[Start of Attachment]

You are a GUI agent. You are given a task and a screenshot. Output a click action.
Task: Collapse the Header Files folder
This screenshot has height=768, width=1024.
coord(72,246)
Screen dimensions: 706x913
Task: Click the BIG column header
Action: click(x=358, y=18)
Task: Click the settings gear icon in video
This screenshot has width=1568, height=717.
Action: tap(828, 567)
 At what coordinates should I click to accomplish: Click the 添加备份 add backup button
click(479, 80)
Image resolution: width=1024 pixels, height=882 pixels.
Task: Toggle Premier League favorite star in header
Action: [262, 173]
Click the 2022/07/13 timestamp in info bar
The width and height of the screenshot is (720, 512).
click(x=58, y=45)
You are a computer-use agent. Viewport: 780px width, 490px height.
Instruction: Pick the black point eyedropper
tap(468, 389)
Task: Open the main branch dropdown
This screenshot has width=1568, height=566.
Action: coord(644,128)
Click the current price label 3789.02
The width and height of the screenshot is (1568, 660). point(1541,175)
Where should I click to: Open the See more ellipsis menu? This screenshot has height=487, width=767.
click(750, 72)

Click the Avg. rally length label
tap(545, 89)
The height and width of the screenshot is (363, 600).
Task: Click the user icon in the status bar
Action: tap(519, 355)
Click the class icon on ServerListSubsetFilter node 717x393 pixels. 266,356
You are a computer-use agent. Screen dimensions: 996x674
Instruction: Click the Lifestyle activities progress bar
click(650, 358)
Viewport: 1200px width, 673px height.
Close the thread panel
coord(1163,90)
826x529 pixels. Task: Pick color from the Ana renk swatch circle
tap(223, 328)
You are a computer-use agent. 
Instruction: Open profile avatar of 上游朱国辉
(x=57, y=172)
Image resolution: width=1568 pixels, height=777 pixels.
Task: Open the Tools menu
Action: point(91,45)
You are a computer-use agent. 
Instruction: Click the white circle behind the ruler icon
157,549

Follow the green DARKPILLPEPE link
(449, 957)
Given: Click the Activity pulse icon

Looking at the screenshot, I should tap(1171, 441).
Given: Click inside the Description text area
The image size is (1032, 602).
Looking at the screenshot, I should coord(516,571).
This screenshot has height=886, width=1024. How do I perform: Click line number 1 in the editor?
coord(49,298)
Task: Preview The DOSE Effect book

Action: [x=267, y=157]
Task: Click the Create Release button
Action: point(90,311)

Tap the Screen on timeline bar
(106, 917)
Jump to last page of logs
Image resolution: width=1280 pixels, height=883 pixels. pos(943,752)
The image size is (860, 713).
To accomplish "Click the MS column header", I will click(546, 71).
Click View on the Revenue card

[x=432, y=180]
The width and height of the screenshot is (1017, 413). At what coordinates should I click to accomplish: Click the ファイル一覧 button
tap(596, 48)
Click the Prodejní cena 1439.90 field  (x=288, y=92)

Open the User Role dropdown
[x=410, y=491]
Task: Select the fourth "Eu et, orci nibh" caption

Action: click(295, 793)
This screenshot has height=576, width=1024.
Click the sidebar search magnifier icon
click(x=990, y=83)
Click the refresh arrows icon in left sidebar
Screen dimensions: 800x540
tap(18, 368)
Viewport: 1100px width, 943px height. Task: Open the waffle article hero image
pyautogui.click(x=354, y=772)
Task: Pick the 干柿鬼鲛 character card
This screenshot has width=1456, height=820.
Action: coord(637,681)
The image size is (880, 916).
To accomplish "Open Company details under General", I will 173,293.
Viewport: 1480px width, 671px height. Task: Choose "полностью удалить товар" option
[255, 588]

[End of Attachment]

_Work request_
Above are the records; from them, give again exactly the lines from the one containing "Open the User Role dropdown" to the one containing "The image size is (880, 916).", both lines included, and nothing more.

_Expected answer_
Open the User Role dropdown
[x=410, y=491]
Task: Select the fourth "Eu et, orci nibh" caption

Action: click(295, 793)
This screenshot has height=576, width=1024.
Click the sidebar search magnifier icon
click(x=990, y=83)
Click the refresh arrows icon in left sidebar
Screen dimensions: 800x540
tap(18, 368)
Viewport: 1100px width, 943px height. Task: Open the waffle article hero image
pyautogui.click(x=354, y=772)
Task: Pick the 干柿鬼鲛 character card
This screenshot has width=1456, height=820.
Action: coord(637,681)
The image size is (880, 916).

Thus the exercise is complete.